■ **Activity**
Repeat each entry below exactly.

(Given entries begins)

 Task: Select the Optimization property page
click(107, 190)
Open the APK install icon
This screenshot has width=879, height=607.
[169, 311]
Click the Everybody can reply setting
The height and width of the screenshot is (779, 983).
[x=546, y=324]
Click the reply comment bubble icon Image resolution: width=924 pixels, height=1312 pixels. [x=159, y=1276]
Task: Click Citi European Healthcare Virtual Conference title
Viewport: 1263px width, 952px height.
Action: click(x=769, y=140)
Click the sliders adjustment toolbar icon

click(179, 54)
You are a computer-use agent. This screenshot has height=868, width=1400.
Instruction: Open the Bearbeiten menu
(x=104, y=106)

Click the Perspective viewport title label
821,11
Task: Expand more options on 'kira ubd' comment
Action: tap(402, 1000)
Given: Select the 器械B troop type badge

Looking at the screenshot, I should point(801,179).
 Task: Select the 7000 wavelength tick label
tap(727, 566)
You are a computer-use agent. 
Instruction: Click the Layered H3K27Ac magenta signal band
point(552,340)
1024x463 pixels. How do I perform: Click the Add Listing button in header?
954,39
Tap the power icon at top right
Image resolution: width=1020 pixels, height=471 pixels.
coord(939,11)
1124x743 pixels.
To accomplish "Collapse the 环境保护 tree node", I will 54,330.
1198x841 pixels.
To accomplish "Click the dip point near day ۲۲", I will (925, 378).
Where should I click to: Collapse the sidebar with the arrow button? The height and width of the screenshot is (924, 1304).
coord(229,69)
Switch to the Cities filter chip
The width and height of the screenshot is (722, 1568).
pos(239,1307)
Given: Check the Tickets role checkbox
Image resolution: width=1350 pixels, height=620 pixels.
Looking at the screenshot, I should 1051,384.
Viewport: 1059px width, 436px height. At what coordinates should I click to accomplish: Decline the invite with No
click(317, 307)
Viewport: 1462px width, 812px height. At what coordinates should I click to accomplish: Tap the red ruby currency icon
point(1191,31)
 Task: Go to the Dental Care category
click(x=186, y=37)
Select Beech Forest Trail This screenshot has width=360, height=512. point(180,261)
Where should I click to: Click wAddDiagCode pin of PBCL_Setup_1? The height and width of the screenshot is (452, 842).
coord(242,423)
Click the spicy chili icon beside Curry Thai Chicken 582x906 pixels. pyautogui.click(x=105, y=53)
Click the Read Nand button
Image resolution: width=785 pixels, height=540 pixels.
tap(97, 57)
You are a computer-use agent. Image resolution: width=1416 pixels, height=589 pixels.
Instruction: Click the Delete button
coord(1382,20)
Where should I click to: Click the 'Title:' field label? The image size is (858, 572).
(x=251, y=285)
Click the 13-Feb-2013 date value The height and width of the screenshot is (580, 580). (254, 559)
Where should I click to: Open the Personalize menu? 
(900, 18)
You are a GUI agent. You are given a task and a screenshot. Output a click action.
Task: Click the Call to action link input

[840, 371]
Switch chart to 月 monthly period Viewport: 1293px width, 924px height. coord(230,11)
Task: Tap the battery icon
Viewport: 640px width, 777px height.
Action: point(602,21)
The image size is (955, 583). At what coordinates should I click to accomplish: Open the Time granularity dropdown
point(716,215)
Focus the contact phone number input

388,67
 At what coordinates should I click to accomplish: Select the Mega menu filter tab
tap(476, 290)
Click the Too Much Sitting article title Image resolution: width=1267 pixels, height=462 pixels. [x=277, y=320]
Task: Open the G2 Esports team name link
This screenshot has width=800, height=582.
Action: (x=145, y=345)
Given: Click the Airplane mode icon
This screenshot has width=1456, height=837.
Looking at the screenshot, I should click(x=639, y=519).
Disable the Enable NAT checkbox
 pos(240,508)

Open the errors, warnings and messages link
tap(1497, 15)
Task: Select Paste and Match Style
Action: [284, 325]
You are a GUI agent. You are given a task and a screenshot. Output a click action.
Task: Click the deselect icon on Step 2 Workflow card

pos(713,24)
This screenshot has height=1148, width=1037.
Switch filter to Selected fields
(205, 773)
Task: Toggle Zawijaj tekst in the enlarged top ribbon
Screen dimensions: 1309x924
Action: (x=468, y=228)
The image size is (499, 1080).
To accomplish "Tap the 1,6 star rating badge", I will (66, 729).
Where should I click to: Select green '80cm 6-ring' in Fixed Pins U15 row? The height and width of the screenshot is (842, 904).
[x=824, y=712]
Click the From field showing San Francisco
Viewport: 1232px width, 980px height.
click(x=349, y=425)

(Given entries ends)

■ **Written response**
 Task: Select the Optimization property page
click(107, 190)
Open the APK install icon
This screenshot has width=879, height=607.
[169, 311]
Click the Everybody can reply setting
The height and width of the screenshot is (779, 983).
[x=546, y=324]
Click the reply comment bubble icon Image resolution: width=924 pixels, height=1312 pixels. [x=159, y=1276]
Task: Click Citi European Healthcare Virtual Conference title
Viewport: 1263px width, 952px height.
Action: click(x=769, y=140)
Click the sliders adjustment toolbar icon

click(179, 54)
You are a computer-use agent. This screenshot has height=868, width=1400.
Instruction: Open the Bearbeiten menu
(x=104, y=106)

Click the Perspective viewport title label
821,11
Task: Expand more options on 'kira ubd' comment
Action: tap(402, 1000)
Given: Select the 器械B troop type badge

Looking at the screenshot, I should point(801,179).
 Task: Select the 7000 wavelength tick label
tap(727, 566)
You are a computer-use agent. 
Instruction: Click the Layered H3K27Ac magenta signal band
point(552,340)
1024x463 pixels. How do I perform: Click the Add Listing button in header?
954,39
Tap the power icon at top right
Image resolution: width=1020 pixels, height=471 pixels.
coord(939,11)
1124x743 pixels.
To accomplish "Collapse the 环境保护 tree node", I will 54,330.
1198x841 pixels.
To accomplish "Click the dip point near day ۲۲", I will (925, 378).
Where should I click to: Collapse the sidebar with the arrow button? The height and width of the screenshot is (924, 1304).
coord(229,69)
Switch to the Cities filter chip
The width and height of the screenshot is (722, 1568).
pos(239,1307)
Given: Check the Tickets role checkbox
Image resolution: width=1350 pixels, height=620 pixels.
Looking at the screenshot, I should 1051,384.
Viewport: 1059px width, 436px height. At what coordinates should I click to accomplish: Decline the invite with No
click(317, 307)
Viewport: 1462px width, 812px height. At what coordinates should I click to accomplish: Tap the red ruby currency icon
point(1191,31)
 Task: Go to the Dental Care category
click(x=186, y=37)
Select Beech Forest Trail This screenshot has width=360, height=512. point(180,261)
Where should I click to: Click wAddDiagCode pin of PBCL_Setup_1? The height and width of the screenshot is (452, 842).
coord(242,423)
Click the spicy chili icon beside Curry Thai Chicken 582x906 pixels. pyautogui.click(x=105, y=53)
Click the Read Nand button
Image resolution: width=785 pixels, height=540 pixels.
tap(97, 57)
You are a computer-use agent. Image resolution: width=1416 pixels, height=589 pixels.
Instruction: Click the Delete button
coord(1382,20)
Where should I click to: Click the 'Title:' field label? The image size is (858, 572).
(x=251, y=285)
Click the 13-Feb-2013 date value The height and width of the screenshot is (580, 580). (254, 559)
Where should I click to: Open the Personalize menu? 
(900, 18)
You are a GUI agent. You are given a task and a screenshot. Output a click action.
Task: Click the Call to action link input

[840, 371]
Switch chart to 月 monthly period Viewport: 1293px width, 924px height. coord(230,11)
Task: Tap the battery icon
Viewport: 640px width, 777px height.
Action: point(602,21)
The image size is (955, 583). At what coordinates should I click to accomplish: Open the Time granularity dropdown
point(716,215)
Focus the contact phone number input

388,67
 At what coordinates should I click to accomplish: Select the Mega menu filter tab
tap(476, 290)
Click the Too Much Sitting article title Image resolution: width=1267 pixels, height=462 pixels. [x=277, y=320]
Task: Open the G2 Esports team name link
This screenshot has width=800, height=582.
Action: (x=145, y=345)
Given: Click the Airplane mode icon
This screenshot has width=1456, height=837.
Looking at the screenshot, I should click(x=639, y=519).
Disable the Enable NAT checkbox
 pos(240,508)

Open the errors, warnings and messages link
tap(1497, 15)
Task: Select Paste and Match Style
Action: [284, 325]
You are a GUI agent. You are given a task and a screenshot. Output a click action.
Task: Click the deselect icon on Step 2 Workflow card

pos(713,24)
This screenshot has height=1148, width=1037.
Switch filter to Selected fields
(205, 773)
Task: Toggle Zawijaj tekst in the enlarged top ribbon
Screen dimensions: 1309x924
Action: (x=468, y=228)
The image size is (499, 1080).
To accomplish "Tap the 1,6 star rating badge", I will (66, 729).
Where should I click to: Select green '80cm 6-ring' in Fixed Pins U15 row? The height and width of the screenshot is (842, 904).
[x=824, y=712]
Click the From field showing San Francisco
Viewport: 1232px width, 980px height.
click(x=349, y=425)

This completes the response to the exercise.